Il y a une journée de chemin de fer de Séoul à Fusan, une nuit de bateau de Fusan à Simonoseki et, par le train, une trentaine d’heures de Simonoseki à Tôkyô. Ce voyage et celui qu’une semaine plus tard je refis de Tôkyô à Simonoseki m’ont laissé une extraordinaire impression. J’étais toujours aussi loin de la France ; j’en étais même plus loin en revenant de Séoul au Japon, et pourtant il me semblait que la terrible agitation qui devait régner chez nous s’était communiquée à tout ce qui m’entourait, que j’étais ballotté sur les remous de la guerre et enveloppé de la même atmosphère ardente. Mes compagnons, les incidens du voyage, l’état des esprits, les préparatifs du Japon, et même les désordres de la nature, tout m’entretenait dans l’illusion que je m’étais rapproché de la seule vie qui, en ce moment, me paraissait enviable.
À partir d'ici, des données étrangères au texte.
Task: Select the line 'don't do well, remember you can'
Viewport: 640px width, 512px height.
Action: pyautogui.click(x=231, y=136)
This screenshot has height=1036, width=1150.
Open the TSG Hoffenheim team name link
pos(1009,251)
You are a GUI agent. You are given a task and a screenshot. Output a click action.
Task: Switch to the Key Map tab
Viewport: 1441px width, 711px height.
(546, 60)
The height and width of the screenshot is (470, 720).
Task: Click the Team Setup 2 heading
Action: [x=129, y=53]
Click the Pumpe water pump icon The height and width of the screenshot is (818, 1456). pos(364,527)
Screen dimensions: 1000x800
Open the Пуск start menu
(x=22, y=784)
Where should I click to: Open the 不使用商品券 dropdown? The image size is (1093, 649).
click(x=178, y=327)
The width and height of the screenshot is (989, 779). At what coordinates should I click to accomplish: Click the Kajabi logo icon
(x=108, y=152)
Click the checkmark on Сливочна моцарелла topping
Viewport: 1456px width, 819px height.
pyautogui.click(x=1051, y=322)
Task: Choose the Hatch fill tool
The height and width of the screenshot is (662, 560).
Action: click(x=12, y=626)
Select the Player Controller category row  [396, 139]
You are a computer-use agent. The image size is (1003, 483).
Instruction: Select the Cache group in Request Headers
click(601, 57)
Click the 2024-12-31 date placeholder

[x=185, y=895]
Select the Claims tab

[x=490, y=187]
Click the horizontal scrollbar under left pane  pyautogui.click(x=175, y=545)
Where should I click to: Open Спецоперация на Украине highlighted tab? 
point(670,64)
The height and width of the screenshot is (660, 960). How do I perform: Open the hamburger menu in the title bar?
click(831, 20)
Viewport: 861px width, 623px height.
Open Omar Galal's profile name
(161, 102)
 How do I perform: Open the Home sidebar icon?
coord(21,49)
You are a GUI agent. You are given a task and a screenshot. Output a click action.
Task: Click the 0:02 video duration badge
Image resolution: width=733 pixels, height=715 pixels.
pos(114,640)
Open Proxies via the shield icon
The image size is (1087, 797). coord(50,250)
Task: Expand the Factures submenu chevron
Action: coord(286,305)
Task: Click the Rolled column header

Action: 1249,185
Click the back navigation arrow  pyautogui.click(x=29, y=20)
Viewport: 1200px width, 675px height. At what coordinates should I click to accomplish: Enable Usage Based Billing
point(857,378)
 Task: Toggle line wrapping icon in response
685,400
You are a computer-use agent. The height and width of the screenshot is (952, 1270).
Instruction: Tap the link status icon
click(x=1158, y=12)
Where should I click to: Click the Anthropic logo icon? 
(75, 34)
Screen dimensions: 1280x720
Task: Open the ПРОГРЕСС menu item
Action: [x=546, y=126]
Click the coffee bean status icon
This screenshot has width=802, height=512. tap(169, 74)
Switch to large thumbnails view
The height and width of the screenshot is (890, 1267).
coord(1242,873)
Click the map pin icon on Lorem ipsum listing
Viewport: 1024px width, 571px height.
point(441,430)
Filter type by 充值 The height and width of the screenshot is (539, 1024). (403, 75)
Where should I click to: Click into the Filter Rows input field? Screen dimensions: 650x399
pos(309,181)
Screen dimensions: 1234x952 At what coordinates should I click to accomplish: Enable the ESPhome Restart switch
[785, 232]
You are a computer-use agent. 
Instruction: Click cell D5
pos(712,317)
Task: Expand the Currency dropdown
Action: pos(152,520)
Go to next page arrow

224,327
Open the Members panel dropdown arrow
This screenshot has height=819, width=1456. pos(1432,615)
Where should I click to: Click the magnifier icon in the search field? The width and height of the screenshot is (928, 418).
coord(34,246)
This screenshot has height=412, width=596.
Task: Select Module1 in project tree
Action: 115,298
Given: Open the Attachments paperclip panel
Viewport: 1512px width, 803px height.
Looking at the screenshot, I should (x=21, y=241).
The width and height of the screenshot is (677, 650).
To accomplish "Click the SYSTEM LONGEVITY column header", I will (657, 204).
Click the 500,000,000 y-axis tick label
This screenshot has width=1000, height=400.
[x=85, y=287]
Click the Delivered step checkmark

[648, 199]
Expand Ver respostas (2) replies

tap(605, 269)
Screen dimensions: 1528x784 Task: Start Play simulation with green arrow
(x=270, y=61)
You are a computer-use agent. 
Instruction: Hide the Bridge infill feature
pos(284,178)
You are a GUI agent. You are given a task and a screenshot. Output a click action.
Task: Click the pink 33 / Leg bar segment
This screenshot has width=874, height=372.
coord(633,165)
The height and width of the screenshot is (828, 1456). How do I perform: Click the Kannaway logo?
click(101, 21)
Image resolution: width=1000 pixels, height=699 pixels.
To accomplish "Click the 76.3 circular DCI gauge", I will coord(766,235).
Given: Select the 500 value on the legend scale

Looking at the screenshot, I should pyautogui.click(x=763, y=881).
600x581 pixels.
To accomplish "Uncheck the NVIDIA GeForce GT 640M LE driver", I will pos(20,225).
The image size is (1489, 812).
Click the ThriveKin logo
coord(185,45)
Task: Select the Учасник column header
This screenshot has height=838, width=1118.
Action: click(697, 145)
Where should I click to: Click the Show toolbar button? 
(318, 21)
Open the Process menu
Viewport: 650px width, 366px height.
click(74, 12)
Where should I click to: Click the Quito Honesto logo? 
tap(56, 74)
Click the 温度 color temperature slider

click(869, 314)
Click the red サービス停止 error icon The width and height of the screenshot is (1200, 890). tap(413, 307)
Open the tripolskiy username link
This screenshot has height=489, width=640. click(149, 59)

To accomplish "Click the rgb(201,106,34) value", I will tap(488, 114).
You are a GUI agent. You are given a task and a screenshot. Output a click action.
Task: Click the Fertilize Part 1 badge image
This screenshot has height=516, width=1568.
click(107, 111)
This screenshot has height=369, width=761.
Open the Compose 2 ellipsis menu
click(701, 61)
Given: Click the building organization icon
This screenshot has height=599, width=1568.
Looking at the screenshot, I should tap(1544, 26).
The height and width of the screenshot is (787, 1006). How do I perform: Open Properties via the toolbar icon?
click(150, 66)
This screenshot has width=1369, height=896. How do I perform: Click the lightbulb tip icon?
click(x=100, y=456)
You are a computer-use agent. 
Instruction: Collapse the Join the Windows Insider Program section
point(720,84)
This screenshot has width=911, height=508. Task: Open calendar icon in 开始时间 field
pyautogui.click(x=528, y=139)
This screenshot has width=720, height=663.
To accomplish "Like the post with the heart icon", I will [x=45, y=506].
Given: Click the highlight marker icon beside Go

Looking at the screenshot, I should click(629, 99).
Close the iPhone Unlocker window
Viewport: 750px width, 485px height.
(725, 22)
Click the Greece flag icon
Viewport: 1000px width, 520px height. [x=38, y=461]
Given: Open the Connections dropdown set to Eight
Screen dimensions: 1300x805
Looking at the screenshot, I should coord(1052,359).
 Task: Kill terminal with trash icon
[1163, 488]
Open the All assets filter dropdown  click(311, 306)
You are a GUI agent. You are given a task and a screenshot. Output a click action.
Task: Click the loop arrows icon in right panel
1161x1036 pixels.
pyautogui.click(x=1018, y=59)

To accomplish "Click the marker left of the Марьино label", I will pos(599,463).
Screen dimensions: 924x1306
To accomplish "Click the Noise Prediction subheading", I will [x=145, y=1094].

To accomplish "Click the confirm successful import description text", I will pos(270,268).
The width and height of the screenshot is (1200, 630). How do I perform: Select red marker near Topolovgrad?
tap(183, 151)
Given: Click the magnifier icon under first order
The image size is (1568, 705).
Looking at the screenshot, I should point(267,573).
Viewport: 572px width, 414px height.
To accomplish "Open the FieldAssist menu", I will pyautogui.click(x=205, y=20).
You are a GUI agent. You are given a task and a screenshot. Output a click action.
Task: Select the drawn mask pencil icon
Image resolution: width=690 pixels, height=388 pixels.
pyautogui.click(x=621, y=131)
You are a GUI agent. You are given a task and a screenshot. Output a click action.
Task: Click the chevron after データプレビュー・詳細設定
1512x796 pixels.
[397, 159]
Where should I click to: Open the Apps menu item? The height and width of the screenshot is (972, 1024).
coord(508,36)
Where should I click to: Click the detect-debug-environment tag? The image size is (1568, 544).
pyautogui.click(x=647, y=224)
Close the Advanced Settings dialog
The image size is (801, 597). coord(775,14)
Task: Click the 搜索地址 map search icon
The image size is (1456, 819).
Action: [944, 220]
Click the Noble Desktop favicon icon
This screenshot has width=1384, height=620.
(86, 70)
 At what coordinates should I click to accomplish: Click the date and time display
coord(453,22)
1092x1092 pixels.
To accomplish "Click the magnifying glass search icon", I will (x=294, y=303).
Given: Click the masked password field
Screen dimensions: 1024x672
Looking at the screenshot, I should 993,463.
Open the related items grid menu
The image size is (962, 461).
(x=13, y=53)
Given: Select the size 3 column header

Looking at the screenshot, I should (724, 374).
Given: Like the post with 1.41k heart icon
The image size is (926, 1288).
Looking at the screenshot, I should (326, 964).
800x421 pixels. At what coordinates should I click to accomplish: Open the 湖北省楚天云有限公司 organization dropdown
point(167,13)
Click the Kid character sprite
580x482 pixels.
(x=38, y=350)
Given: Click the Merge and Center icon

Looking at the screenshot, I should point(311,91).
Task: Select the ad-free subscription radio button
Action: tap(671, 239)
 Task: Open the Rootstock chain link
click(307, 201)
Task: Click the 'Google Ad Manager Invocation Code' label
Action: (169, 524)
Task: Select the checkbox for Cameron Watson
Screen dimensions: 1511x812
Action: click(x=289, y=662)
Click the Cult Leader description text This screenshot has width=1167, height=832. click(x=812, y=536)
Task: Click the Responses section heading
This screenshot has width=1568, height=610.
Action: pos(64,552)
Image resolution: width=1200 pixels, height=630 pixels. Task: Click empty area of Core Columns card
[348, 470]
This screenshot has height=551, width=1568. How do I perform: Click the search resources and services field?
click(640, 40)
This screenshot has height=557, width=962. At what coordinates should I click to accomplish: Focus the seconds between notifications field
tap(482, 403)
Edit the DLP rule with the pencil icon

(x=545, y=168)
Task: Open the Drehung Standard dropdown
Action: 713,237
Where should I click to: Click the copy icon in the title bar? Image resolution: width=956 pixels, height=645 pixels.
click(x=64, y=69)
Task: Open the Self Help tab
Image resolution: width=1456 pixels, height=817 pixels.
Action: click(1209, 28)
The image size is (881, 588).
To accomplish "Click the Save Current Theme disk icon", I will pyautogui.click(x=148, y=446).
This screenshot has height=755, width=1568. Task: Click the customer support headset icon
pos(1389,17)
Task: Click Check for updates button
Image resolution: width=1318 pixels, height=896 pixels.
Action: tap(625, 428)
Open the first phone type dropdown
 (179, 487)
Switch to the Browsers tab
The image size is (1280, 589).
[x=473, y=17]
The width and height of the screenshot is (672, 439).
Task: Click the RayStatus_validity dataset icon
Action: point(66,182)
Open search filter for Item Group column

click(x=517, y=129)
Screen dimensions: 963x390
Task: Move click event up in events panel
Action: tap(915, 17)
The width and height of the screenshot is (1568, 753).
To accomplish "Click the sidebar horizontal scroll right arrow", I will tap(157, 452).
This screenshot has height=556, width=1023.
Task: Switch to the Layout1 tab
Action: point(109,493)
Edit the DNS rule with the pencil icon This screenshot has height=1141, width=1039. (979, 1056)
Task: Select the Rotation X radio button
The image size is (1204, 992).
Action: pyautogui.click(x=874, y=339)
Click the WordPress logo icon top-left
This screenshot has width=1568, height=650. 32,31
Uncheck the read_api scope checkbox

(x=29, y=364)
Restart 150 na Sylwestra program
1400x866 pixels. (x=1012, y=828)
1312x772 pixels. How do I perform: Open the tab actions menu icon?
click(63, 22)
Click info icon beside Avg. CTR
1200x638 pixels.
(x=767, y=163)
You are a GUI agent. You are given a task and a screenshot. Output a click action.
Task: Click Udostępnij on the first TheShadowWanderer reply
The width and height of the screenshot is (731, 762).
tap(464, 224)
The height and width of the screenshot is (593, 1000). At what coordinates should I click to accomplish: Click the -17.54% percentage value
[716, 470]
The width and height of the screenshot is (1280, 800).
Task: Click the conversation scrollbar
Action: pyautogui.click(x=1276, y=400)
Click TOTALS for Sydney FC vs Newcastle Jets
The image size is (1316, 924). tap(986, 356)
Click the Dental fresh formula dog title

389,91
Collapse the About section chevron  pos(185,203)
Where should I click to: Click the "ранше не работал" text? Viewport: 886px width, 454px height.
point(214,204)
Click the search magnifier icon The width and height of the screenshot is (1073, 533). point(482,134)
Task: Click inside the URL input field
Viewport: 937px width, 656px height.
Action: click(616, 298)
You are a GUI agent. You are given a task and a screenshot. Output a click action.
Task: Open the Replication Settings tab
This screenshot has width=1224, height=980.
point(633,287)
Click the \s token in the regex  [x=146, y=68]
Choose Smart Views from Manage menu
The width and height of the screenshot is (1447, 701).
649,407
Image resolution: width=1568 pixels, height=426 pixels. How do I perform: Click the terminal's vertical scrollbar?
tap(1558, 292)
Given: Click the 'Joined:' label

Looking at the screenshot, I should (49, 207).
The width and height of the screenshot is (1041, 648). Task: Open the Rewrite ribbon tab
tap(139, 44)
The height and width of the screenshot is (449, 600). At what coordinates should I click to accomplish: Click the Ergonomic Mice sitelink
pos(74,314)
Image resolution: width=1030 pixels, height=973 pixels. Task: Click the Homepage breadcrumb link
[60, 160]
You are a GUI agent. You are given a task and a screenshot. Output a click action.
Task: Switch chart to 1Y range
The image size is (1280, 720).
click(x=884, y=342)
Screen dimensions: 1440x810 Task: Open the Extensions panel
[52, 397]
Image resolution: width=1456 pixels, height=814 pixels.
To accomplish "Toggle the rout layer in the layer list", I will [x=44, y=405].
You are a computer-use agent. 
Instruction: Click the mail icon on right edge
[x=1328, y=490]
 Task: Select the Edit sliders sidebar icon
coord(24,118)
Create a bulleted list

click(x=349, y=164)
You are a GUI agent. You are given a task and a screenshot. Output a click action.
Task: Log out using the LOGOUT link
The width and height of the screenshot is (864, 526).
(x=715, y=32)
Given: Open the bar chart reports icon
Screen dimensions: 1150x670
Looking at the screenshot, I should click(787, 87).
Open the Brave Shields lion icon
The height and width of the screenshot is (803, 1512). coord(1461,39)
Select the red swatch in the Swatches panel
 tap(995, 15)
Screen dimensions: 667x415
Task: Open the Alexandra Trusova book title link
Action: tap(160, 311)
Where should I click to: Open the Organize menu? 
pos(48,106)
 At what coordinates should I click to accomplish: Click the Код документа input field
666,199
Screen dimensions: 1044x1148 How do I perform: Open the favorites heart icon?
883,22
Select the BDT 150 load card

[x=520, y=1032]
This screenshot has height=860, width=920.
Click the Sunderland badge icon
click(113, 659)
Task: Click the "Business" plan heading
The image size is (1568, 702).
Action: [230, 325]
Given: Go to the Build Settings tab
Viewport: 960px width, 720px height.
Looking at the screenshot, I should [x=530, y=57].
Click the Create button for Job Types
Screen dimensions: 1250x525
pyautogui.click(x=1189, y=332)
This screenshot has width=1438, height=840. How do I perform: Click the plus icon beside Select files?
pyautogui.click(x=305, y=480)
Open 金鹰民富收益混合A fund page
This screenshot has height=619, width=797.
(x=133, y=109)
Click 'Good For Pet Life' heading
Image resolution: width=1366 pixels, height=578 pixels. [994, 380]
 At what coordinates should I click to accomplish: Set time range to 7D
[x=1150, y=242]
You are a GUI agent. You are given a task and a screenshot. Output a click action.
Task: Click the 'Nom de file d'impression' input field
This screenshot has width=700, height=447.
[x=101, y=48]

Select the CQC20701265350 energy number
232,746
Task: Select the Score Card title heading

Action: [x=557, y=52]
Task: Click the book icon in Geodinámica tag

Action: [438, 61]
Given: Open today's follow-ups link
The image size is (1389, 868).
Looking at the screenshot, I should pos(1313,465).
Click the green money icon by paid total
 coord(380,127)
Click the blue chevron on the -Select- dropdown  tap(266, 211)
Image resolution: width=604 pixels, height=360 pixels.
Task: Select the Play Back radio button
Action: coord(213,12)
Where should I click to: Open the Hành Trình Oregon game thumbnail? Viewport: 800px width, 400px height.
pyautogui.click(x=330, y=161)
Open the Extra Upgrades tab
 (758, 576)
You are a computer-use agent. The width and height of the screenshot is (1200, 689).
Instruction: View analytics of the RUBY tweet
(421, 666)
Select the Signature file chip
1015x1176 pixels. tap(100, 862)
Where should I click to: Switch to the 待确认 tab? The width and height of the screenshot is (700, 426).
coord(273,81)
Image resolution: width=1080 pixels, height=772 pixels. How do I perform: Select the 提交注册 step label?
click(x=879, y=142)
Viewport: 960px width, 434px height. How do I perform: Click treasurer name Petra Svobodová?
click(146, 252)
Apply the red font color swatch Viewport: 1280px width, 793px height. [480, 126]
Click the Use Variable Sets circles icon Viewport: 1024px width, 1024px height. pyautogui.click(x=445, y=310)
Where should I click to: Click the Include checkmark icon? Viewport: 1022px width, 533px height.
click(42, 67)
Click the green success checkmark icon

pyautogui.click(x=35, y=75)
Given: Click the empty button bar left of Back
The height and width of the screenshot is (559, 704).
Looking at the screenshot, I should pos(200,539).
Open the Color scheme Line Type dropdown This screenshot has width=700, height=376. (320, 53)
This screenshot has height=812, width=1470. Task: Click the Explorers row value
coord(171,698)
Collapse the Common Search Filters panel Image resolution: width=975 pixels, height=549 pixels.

J’avais quitté Séoul en compagnie des Missionnaires réservistes. À peine le train s’était-il ébranlé que les prêtres disparurent : il ne resta plus que des troupiers. Ils entonnèrent les chansons qu’ils avaient chantées jadis aux étapes des grandes manœuvres. Ces airs allègres des casernes de France changeaient pour nous jusqu’à la physionomie du pays qui défilait sous nos regards. Les aspects de la terre se dénationalisent si facilement ! Des montagnes qui se soulevaient à l’horizon nous faisions les Vosges. Les misérables paillotes aux murs de guingois pétillaient au soleil comme les toits de nos hameaux. Les rizières immobiles jaunissaient comme nos moissons. Mais le passage du train ne faisait lever ici que des têtes de paysans aux longs cheveux, dont la peau a les tons jaunes de la glèbe qu’ils travaillent.